======== EXTRACTED MATERIAL

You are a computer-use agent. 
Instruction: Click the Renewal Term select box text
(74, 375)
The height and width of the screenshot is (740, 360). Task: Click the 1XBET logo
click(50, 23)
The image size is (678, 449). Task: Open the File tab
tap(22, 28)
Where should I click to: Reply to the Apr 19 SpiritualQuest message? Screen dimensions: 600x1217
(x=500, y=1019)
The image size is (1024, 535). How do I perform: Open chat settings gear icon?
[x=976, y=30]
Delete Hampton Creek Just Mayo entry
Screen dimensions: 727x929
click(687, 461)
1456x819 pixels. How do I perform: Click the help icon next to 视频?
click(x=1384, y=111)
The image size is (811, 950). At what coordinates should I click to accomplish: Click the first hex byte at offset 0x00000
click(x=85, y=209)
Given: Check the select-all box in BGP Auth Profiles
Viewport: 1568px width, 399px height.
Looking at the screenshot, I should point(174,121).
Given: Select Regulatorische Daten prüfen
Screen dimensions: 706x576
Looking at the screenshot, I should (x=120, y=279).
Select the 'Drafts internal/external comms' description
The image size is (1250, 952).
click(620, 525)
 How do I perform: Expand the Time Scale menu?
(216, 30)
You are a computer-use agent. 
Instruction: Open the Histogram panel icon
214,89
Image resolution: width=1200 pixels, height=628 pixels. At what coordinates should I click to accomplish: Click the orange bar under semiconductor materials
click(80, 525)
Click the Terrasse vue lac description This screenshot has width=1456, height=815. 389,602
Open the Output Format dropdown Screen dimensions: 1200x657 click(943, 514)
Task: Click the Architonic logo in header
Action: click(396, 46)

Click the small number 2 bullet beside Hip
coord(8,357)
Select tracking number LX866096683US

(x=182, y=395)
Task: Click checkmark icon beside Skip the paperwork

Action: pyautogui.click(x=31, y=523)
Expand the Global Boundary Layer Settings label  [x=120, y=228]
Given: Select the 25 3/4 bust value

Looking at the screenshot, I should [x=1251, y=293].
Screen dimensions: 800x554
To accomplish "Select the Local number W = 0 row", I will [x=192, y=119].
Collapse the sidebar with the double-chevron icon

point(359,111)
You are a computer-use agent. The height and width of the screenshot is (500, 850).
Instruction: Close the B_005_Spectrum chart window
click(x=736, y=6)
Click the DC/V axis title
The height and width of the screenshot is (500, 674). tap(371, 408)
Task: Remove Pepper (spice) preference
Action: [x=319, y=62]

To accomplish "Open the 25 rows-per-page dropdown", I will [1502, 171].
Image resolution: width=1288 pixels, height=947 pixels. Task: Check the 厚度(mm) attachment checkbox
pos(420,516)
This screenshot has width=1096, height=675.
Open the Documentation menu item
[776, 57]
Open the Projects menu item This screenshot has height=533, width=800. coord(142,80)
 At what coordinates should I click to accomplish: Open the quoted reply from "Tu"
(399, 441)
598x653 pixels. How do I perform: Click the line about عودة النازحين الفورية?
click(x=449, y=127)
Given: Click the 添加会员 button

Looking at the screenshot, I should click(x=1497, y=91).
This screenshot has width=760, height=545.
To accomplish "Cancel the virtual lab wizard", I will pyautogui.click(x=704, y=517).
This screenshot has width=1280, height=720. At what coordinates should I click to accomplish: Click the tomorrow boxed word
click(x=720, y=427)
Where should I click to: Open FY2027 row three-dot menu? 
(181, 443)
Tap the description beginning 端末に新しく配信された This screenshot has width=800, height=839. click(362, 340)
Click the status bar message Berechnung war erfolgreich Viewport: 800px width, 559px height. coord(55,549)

================

▸ WHAT THE EXERCISE ASKS: When you have gone through the records above, say how many lines include the word "will", and write nothing besides that number.

▸ TASK OUTPUT: 3